Question

Find the distance of point $$ (3,4) $$ from the origin

Answer

**step1** Understanding the problem

The problem asks us to find the distance of a specific point, (3,4), from the starting point, which is called the origin. The origin is located at (0,0) on a coordinate plane.

**step2** Visualizing the points on a coordinate plane

Imagine a grid, like a checkerboard, where we can locate points. The origin (0,0) is the center, where we start. To find the point (3,4), we move 3 steps to the right along the bottom line (called the x-axis) and then 4 steps up along the side line (called the y-axis).

**step3** Forming a right-angled triangle

If we draw a line straight from the origin (0,0) to the point (3,4), this line is the distance we want to find. We can also imagine a path from the origin: first, go 3 units right to the point (3,0), and then go 4 units straight up from (3,0) to (3,4). These three points (0,0), (3,0), and (3,4) form a special shape called a right-angled triangle. The two shorter sides of this triangle are 3 units long and 4 units long. The straight line from (0,0) to (3,4) is the longest side, called the hypotenuse.

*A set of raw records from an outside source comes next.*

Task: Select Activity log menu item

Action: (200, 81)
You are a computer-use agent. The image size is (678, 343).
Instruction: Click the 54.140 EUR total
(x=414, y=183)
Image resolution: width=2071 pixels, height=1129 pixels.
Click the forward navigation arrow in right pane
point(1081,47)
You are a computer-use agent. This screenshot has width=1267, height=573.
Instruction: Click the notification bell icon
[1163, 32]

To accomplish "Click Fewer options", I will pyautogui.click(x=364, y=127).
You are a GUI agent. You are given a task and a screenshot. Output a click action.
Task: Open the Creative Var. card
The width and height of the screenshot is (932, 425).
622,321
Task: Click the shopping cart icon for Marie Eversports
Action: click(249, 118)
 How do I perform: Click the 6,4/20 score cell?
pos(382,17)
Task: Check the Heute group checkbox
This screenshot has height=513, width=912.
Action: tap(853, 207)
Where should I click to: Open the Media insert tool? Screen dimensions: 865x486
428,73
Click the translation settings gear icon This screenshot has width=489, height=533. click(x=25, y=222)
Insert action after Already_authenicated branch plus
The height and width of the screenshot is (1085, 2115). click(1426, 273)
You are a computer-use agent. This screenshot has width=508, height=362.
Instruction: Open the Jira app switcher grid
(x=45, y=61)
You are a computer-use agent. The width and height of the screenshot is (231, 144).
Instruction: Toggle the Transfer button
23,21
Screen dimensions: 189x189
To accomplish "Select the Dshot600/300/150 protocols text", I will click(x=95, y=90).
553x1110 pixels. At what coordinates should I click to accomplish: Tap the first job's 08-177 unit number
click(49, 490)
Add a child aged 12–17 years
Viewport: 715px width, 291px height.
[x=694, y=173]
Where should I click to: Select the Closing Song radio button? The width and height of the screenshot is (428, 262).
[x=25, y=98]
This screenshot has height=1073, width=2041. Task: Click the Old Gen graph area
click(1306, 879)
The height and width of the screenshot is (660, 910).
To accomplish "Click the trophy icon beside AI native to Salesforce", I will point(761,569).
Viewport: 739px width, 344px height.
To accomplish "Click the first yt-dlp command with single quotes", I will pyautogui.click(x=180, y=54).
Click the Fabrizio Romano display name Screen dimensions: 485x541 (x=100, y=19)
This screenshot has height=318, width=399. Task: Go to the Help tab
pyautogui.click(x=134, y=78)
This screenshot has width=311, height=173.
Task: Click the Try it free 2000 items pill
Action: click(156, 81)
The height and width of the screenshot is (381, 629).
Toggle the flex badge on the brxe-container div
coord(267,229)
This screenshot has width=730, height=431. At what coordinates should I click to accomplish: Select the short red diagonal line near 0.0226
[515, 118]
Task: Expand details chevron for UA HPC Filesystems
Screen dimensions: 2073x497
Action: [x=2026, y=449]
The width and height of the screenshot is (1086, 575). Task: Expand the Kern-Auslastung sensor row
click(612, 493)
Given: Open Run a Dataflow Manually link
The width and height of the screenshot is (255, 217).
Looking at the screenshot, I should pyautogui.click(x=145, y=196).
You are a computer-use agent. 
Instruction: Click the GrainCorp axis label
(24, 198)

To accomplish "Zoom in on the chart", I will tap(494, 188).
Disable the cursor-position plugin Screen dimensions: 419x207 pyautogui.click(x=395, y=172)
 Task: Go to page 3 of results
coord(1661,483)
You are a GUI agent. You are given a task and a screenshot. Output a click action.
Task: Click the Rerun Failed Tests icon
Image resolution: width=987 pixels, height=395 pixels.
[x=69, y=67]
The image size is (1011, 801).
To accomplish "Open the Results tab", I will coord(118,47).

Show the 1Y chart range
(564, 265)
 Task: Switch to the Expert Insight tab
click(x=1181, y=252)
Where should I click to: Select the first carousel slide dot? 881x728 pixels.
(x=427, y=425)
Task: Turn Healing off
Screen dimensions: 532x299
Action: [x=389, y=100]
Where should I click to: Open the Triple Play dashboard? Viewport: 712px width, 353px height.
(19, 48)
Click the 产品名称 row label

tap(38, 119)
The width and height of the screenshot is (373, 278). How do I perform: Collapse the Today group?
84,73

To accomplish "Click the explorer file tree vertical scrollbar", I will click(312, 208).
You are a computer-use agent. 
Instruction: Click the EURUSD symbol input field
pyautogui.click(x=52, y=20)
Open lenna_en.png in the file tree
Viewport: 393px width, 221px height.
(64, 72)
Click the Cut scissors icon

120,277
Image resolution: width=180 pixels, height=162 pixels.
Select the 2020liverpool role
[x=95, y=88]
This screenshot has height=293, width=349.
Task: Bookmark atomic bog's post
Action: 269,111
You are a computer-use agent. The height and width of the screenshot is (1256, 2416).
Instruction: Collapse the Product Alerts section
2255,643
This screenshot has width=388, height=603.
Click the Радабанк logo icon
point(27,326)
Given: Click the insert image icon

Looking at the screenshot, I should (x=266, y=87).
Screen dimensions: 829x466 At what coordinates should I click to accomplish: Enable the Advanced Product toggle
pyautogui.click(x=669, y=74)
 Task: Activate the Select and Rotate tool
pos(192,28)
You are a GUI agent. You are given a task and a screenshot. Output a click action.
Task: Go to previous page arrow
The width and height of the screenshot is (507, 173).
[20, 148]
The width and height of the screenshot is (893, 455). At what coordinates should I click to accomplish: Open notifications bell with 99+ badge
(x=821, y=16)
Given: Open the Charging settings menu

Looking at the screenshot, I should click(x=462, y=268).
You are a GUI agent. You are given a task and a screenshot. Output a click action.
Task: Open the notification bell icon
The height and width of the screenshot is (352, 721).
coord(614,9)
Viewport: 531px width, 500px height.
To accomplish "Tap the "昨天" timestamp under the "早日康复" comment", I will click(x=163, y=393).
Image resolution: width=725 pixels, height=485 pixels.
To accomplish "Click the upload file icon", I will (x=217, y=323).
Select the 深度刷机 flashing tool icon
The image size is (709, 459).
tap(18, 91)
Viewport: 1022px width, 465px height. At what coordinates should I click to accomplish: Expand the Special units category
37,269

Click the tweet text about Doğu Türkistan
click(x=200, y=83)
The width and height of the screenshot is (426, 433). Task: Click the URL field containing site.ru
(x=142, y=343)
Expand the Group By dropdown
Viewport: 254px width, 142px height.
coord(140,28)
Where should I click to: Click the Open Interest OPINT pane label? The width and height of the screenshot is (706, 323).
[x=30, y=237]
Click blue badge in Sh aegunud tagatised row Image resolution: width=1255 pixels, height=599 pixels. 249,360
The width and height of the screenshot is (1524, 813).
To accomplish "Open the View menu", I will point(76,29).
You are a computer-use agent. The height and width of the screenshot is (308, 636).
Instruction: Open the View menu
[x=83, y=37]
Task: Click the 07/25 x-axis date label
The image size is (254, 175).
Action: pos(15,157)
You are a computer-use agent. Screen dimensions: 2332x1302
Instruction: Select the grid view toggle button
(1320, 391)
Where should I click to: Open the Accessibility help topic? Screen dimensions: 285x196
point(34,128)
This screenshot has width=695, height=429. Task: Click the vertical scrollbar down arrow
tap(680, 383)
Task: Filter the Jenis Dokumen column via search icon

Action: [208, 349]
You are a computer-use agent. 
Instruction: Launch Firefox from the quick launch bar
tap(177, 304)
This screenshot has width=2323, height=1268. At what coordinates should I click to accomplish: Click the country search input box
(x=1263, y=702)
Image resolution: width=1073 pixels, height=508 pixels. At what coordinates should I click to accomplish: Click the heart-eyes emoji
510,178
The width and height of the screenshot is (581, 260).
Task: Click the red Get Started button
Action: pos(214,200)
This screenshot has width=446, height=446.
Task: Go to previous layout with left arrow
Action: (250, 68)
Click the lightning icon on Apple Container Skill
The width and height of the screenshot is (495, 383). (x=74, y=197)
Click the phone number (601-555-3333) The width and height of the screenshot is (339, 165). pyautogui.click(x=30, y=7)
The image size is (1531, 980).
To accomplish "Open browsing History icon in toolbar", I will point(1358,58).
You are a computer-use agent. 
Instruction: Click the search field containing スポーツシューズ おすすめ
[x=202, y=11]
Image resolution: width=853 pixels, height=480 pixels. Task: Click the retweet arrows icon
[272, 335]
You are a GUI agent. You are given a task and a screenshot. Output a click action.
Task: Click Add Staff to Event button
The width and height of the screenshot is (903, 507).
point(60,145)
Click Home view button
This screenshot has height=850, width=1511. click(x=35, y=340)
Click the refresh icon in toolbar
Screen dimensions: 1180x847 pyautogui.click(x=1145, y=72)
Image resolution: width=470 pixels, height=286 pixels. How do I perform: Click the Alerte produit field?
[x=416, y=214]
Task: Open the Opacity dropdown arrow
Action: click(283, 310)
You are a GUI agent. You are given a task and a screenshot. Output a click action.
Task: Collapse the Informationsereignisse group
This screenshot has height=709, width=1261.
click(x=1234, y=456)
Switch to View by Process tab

**step4** Relating side lengths to areas of squares

There's a special rule for right-angled triangles involving squares. If we build a square on each side of the triangle, the area of the square on the longest side (the hypotenuse, which is the distance we want) is exactly equal to the sum of the areas of the squares on the two shorter sides.

**step5** Calculating the areas of squares on the shorter sides

First, let's find the area of the square built on the side that is 3 units long. An area of a square is found by multiplying its side length by itself. So, the area is $$3 \times 3 = 9$$ square units.
Next, let's find the area of the square built on the side that is 4 units long. Its area is $$4 \times 4 = 16$$ square units.

**step6** Calculating the total area for the hypotenuse

Now, we add the areas of these two squares together to find the area of the square built on the longest side (the hypotenuse).
Total area = $$9 + 16 = 25$$ square units.

**step7** Finding the length of the hypotenuse

We now know that the square built on the distance we want to find has an area of 25 square units. To find the length of that distance, we need to ask: "What number, when multiplied by itself, gives 25?"
Let's try some numbers:
$$1 \times 1 = 1$$
$$2 \times 2 = 4$$
$$3 \times 3 = 9$$
$$4 \times 4 = 16$$
$$5 \times 5 = 25$$
We found that $$5 \times 5 = 25$$. This means the length of the side of the square, and therefore the distance from the origin to the point (3,4), is 5 units.